Download or read book Leisure and Feminist Theory written by Betsy Wearing and published by SAGE. This book was released on 1998-12-04 with total page 225 pages. Available in PDF, EPUB and Kindle. Book excerpt: Wide-ranging and challenging, this book offers a host of new insights into how leisure theory has handled the question of gender difference and inequality. Providing a critical introduction to the leading positions in leisure theory, Betsy Wearing guides the reader through their strengths and weaknesses from a feminist perspective. This book draws attention to the various leisure experiences that women encounter and construct in their everyday lives and the meanings that these experiences have for them.
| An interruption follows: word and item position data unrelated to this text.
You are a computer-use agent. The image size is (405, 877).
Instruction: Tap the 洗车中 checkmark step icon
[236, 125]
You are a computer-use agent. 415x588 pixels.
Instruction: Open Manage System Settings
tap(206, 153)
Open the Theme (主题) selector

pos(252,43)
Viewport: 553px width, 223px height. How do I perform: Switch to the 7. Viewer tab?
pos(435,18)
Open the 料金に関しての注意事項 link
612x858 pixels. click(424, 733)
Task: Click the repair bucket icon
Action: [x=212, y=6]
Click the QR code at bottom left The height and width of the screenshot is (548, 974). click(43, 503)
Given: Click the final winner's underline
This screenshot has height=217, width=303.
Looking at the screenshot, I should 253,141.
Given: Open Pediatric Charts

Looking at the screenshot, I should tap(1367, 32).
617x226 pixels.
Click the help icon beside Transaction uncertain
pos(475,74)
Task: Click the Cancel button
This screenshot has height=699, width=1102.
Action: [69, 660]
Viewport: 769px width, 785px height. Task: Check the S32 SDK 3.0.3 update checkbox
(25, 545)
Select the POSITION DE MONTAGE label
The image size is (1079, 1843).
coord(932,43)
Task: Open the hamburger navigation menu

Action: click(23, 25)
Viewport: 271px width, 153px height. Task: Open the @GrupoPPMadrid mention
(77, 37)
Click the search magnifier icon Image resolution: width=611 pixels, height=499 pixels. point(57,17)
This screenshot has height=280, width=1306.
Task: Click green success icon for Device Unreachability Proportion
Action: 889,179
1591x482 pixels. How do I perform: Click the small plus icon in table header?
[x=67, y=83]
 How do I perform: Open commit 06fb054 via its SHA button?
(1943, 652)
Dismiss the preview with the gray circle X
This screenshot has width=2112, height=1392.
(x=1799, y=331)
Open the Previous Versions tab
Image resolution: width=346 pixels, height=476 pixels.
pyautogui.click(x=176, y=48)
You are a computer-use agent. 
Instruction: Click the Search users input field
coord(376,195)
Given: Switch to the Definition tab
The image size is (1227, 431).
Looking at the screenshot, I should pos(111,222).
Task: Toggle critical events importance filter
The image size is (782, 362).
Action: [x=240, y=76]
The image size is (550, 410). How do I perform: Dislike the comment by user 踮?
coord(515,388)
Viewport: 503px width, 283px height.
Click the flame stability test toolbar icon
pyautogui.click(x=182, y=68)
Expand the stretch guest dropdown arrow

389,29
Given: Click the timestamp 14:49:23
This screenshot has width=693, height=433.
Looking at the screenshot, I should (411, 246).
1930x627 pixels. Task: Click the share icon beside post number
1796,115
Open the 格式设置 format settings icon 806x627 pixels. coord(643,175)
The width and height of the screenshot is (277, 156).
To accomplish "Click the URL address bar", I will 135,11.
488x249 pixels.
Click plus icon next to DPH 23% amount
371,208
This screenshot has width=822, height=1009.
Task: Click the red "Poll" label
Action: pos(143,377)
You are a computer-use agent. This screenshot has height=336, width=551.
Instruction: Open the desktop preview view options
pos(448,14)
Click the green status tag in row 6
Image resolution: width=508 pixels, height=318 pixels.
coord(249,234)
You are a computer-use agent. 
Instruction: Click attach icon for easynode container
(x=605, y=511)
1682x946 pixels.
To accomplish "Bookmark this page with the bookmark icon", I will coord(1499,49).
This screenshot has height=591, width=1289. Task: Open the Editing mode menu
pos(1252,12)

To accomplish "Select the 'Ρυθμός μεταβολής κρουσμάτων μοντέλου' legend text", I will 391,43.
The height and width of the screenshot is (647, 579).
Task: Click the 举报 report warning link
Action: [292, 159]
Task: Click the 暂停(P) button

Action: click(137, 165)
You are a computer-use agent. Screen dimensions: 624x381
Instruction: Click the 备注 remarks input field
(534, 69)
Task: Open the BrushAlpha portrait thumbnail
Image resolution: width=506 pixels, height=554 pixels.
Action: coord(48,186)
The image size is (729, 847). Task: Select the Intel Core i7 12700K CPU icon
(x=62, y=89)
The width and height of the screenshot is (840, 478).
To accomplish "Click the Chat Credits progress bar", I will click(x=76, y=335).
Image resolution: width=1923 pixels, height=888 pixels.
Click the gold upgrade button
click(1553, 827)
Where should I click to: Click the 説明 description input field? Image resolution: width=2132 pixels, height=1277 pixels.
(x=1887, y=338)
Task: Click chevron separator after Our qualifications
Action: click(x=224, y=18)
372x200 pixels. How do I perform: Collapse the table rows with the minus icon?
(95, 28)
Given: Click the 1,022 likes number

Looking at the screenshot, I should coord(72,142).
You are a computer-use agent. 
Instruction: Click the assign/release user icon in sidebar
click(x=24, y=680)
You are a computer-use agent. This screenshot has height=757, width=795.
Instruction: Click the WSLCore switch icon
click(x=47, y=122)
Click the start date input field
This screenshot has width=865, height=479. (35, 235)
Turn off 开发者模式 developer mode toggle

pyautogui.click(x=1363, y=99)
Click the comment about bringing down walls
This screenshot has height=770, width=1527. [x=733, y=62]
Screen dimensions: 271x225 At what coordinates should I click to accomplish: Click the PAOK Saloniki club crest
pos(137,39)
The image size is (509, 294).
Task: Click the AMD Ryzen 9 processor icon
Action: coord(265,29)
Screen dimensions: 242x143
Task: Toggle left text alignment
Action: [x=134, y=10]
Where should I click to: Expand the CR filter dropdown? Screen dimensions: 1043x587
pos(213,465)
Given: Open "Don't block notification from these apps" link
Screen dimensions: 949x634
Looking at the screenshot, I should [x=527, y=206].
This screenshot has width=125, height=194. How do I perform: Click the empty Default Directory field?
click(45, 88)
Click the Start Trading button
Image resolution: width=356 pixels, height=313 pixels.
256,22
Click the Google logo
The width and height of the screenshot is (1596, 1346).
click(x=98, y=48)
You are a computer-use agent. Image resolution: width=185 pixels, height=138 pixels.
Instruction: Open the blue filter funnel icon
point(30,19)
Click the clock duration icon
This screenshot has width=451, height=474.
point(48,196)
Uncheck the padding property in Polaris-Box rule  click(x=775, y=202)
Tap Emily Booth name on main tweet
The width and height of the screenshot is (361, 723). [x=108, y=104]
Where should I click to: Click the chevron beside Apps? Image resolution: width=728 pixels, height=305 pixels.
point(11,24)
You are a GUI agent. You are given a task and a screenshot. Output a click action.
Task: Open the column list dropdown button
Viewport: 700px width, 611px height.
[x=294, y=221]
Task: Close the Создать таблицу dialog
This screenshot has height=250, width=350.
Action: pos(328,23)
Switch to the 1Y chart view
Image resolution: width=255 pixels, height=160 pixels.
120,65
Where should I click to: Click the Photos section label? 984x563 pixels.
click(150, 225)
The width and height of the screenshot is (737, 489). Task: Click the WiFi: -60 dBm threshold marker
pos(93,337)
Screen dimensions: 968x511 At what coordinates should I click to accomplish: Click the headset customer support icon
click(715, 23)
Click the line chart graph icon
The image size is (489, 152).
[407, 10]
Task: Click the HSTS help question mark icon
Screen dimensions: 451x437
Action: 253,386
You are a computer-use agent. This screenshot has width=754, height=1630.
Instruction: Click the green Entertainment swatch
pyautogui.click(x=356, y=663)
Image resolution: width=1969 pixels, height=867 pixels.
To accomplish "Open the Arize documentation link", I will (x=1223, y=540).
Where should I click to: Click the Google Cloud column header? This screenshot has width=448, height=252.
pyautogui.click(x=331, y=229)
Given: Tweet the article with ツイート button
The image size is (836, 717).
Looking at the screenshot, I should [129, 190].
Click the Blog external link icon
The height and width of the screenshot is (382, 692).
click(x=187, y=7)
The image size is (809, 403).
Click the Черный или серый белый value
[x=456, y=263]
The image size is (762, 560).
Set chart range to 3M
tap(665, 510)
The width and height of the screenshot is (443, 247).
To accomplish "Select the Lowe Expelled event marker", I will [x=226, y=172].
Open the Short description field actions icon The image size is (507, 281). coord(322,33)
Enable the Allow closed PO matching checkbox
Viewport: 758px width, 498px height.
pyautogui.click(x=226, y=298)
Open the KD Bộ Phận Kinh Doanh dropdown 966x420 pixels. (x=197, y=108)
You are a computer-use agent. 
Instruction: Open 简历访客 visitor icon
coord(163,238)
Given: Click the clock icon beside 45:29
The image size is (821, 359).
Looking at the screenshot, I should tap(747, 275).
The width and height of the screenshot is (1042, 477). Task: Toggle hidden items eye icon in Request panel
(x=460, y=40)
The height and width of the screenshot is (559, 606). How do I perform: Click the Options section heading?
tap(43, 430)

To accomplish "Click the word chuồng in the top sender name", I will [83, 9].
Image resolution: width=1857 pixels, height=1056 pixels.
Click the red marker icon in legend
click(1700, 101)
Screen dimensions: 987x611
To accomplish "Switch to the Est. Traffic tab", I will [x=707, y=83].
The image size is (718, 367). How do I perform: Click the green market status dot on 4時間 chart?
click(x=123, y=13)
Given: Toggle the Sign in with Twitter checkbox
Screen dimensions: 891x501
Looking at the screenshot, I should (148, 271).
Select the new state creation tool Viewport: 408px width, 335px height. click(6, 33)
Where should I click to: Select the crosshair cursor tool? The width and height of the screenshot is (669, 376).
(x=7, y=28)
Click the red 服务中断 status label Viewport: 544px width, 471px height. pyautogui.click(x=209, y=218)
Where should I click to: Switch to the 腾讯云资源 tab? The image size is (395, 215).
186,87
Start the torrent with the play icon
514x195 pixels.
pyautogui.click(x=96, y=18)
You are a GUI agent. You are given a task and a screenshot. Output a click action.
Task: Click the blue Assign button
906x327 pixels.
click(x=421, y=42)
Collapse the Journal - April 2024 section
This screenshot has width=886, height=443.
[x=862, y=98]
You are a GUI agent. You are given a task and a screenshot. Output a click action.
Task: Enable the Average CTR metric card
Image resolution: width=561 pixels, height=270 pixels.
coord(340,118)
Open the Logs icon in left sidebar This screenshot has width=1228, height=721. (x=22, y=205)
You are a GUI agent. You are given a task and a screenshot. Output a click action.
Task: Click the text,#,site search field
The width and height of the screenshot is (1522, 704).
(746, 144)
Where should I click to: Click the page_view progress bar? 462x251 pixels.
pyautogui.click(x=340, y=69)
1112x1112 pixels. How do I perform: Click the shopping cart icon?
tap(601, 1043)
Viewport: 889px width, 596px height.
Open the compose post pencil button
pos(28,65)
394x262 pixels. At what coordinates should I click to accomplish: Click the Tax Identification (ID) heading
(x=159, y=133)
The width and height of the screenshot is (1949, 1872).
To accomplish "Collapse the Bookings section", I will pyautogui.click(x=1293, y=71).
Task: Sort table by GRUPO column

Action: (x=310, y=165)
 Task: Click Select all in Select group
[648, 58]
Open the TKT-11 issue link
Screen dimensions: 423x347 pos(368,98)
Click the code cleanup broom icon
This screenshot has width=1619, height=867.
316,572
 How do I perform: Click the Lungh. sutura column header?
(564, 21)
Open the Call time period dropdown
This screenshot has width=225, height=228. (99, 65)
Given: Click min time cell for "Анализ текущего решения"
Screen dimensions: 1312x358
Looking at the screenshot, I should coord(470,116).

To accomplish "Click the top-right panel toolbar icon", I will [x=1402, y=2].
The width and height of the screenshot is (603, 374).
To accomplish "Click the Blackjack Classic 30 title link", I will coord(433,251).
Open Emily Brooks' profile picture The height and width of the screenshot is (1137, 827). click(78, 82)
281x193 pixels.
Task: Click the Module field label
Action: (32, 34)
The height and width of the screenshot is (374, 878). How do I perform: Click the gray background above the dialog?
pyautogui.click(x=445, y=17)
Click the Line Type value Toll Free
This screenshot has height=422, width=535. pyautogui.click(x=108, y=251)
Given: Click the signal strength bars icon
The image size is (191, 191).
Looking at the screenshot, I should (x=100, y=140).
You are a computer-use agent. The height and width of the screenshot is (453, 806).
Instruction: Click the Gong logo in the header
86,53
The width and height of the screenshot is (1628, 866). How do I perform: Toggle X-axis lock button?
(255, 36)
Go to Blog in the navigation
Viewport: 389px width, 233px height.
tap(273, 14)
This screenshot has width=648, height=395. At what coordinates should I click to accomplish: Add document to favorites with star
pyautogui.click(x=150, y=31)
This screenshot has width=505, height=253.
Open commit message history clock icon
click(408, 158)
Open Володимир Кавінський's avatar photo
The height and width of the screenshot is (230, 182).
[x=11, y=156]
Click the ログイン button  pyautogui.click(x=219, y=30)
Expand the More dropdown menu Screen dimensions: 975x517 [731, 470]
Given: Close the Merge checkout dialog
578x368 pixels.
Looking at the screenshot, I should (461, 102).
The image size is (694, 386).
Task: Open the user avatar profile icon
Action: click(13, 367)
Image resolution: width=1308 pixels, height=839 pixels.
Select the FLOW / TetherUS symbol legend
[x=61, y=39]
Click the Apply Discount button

Her perspective takes into account such poststructuralist ideas as multiple subjectivities of women and multiple femininities; the possibilities of resistance to male dominance in leisure; the potential through leisure of rewriting masculine and feminine scripts; and leisure as a site of struggle to challenge hegemonic masculinity.

The Cowboy Girl

The Cowboy Girl
Author :
Publisher : U of Nebraska Press
Total Pages : 350
Release :
ISBN-10 : 9780803259904
ISBN-13 : 0803259905
Rating : 4/5 (04 Downloads)

Book Synopsis The Cowboy Girl by : John Clayton

Download or read book The Cowboy Girl written by John Clayton and published by U of Nebraska Press. This book was released on 2007-05-01 with total page 350 pages. Available in PDF, EPUB and Kindle. Book excerpt: Looks at the life and accomplishments of novelist, journalist, newspaper publisher, and rancher Caroline Lockhart.